Ethel Fleming (December 27, 1890 – December 26, 1965) was an American actress and swimmer. She appeared in various films and stage productions during the early 20th century, including in a leading role opposite William Desmond in a stage production of The Pretender.

She was married to actor William Courtleigh Jr. following a three-week courtship until his death in 1918.

==Life==
Fleming was born in Cleveland, Ohio, and graduated from high school there.

During the summer of 1915, Fleming visited Los Angeles to learn screen art, where she met William Courtleigh Jr. for the first time. At that time, neither had considered settling down with someone, yet proceeded to meet each other on several occasions where "their friendship developed rapidly." After courting for just three weeks and while enjoying a day off their working schedules, the couple passed a registrar's office where Courtleigh made an impromptu suggestion that they get a license of marriage, to which Fleming did not take seriously. Fleming recalled how she was instructed to sign a document by a clerk, noting that "it all happened so quickly." The couple got married on July 25, 1915, in Long Beach, Los Angeles, California and by August 1915 were living in a bungalow, their first home. Courtleigh died of pneumonia in 1918.

In April 1921, Fleming was reported to have drunk carbolic acid, a form of poison, while in the back of a taxi with fellow film actor Joseph King, refusing to answer when questioned her reasons for swallowing the solution. Fleming insisted it was an accident, telling reporters that she did not want to discuss it with anyone. One report suggested that Fleming, who was in a dangerous condition at Bellevue Hospital, drank the fluid in an attempt "to commit suicide because of despondency over lack of employment."

==Career==
Prior to her acting career, Fleming was a swimmer, described by one newspaper as being known as "the surf girl", due to spending up to four hours a day in the water during the summer months. She had a reputation in her home town of Staten Island as an endurance swimmer, swimming at one time up to 7 miles prior to being picked up by boats. She took a great interest in outdoor sports and was described as being "strong and athletic".

Fleming started acting around 1909 as a chorus girl. Her appearance in The Summer Widowers at the Alvin Theater in October 1910 was the first time she left New York City with a theatrical organization. Her parents were apprehensive about her touring with the company until assured that all members were carefully chaperoned. She traveled to Pittsburgh in Pennsylvania, the furthermost city the company would travel.

In 1918, Fleming appeared in the theater production of The Pretender, starring alongside William Desmond as his leading lady. She also starred alongside Desmond in a leading role several years later in the 1923 production of The Fighting Pretender.

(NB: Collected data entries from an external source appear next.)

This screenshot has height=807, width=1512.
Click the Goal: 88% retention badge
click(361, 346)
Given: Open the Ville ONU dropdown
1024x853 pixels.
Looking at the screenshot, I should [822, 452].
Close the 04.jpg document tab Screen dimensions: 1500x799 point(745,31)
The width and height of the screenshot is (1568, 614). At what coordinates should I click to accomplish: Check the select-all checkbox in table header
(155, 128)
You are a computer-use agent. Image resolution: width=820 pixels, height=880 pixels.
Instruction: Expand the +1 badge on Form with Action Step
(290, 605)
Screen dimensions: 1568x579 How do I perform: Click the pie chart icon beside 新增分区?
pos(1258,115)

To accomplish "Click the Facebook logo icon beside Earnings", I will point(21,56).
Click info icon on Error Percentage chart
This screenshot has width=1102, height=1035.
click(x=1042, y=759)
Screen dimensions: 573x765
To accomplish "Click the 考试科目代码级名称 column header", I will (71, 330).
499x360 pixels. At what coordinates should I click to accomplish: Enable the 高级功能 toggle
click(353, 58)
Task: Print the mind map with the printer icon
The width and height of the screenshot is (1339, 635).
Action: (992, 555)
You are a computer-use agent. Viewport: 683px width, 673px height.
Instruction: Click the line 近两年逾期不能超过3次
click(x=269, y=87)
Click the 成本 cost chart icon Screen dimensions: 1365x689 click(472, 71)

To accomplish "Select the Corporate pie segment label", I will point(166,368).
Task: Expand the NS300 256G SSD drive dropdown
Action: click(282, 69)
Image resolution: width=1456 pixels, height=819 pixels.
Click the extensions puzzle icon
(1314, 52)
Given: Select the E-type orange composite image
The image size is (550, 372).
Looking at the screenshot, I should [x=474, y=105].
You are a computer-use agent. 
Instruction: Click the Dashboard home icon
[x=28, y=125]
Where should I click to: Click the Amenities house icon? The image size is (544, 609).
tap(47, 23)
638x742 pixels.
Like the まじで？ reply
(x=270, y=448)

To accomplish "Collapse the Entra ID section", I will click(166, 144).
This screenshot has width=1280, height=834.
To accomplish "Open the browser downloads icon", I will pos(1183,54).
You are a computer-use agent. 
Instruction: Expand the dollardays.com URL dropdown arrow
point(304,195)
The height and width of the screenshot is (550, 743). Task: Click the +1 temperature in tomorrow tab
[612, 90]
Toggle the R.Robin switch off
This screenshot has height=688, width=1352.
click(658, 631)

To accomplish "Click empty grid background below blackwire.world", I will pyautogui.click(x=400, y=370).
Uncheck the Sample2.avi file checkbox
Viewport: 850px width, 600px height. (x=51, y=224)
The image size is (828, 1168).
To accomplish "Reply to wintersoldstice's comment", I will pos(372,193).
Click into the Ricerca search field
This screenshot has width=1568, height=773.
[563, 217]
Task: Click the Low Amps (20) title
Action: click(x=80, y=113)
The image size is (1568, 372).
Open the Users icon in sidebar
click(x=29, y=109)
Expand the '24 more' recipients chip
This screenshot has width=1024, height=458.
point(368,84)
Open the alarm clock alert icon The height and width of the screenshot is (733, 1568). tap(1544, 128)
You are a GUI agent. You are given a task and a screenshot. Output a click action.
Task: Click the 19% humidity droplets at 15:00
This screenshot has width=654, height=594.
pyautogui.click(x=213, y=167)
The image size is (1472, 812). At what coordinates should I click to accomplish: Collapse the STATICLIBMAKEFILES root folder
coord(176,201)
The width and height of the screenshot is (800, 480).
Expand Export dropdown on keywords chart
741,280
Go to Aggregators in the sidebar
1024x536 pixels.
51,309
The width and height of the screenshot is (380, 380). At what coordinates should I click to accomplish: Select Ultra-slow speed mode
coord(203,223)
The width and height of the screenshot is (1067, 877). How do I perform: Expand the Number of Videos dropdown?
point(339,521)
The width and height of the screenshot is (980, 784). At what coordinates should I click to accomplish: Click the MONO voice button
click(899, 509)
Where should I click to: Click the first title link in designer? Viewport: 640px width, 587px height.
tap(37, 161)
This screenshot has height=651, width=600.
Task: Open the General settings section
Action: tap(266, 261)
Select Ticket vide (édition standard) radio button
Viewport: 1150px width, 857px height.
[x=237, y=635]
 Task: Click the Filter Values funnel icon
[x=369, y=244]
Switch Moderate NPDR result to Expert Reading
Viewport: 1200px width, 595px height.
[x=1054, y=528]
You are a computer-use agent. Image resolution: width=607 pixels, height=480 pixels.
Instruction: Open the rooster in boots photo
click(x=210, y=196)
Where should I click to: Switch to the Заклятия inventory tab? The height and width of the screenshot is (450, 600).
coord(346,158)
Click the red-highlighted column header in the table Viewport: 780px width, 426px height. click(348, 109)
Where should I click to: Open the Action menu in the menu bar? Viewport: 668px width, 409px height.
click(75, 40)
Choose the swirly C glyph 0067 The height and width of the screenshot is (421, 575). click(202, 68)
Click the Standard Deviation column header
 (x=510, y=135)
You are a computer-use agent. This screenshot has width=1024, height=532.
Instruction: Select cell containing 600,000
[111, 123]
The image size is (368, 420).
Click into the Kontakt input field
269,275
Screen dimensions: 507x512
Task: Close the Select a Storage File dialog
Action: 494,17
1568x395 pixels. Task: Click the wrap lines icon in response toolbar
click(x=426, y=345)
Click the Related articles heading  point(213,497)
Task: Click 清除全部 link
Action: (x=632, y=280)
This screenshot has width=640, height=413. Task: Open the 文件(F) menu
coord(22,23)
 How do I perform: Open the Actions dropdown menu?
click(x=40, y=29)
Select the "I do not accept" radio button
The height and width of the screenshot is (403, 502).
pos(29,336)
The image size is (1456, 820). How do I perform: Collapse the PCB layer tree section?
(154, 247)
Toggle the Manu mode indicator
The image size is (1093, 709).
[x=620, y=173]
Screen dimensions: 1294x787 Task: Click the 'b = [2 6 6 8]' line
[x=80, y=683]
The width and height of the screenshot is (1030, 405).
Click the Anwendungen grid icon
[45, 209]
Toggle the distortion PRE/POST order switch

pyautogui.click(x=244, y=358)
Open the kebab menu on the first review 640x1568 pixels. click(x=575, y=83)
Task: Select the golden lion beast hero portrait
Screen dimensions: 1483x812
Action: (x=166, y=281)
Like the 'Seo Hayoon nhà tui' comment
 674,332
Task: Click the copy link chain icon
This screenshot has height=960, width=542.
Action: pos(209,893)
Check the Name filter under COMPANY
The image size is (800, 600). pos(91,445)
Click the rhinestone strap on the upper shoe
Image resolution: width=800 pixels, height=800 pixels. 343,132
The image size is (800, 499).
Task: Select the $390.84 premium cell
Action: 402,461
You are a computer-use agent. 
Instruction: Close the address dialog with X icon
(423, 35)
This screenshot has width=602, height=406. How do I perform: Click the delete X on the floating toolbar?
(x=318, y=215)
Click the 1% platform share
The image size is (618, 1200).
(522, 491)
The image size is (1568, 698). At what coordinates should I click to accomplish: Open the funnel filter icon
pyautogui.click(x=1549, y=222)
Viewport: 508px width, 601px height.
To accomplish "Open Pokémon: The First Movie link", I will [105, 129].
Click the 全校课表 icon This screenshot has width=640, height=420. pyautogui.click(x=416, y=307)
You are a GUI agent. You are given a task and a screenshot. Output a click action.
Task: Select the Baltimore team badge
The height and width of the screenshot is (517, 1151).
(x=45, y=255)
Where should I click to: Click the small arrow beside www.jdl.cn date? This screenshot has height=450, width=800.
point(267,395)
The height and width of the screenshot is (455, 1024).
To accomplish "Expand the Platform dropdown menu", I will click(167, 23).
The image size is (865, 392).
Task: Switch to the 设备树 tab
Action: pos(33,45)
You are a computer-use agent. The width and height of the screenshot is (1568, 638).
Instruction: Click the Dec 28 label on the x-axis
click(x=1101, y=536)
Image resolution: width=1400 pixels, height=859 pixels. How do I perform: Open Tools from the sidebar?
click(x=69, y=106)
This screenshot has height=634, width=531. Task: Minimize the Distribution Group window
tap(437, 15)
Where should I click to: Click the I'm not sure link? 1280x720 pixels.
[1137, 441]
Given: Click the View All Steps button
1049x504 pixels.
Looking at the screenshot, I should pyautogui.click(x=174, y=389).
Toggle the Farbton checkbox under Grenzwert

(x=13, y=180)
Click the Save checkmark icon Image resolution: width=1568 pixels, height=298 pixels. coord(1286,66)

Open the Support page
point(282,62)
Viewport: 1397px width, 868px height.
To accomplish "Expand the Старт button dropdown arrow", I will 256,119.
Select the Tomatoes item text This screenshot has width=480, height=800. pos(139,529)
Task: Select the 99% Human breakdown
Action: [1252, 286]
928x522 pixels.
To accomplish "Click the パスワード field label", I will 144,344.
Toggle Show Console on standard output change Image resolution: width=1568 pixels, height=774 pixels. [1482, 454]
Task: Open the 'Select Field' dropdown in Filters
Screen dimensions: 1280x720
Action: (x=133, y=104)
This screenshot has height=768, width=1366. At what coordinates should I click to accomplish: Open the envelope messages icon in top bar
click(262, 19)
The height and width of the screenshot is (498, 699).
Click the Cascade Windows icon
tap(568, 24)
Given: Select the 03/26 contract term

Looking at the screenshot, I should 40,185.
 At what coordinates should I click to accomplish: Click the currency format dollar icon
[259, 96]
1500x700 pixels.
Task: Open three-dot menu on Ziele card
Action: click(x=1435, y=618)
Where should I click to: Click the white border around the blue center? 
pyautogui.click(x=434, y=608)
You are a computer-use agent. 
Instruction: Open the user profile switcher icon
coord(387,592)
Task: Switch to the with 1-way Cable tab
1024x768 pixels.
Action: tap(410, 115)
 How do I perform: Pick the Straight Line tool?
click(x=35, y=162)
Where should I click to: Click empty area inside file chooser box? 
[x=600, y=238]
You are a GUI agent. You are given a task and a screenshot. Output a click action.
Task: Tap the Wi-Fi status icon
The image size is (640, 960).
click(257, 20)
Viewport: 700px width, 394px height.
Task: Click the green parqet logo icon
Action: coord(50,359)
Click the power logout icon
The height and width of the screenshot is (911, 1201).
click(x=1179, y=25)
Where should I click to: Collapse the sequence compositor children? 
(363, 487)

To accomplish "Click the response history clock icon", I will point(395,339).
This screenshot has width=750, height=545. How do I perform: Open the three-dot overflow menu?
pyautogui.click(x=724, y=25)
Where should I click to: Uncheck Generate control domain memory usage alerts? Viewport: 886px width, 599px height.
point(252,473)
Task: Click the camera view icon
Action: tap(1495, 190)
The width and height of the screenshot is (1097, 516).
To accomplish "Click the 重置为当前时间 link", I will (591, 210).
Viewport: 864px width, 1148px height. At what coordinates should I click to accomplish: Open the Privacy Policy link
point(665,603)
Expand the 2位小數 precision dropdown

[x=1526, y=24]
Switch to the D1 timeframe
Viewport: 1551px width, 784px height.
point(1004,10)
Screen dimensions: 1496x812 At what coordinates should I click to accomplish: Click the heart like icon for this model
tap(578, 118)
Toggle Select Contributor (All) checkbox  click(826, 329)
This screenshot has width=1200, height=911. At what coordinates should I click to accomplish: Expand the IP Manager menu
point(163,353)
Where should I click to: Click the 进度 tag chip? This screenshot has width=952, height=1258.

Fleming began her film career with Famous Players, while also taking on smaller roles in Fox and Edison productions. His larger roles included The Pretender, The Silent Rider and Smiles.

===Partial filmography===
- East Lynne (1916)
- Under Cover (1916)
- The Kiss (1916)
- Love Insurance (1919)
- Smiles (1919)
- The Wonderful Thing (1921)

==Personal==
Fleming was born to parents Barton Evans Fleming (1827–1897) and Sara A Kennedy (1866–1898) and had an older brother, Clayton Evans Fleming (1887–1952). Growing up in New York City, she was educated in Cleveland, New York.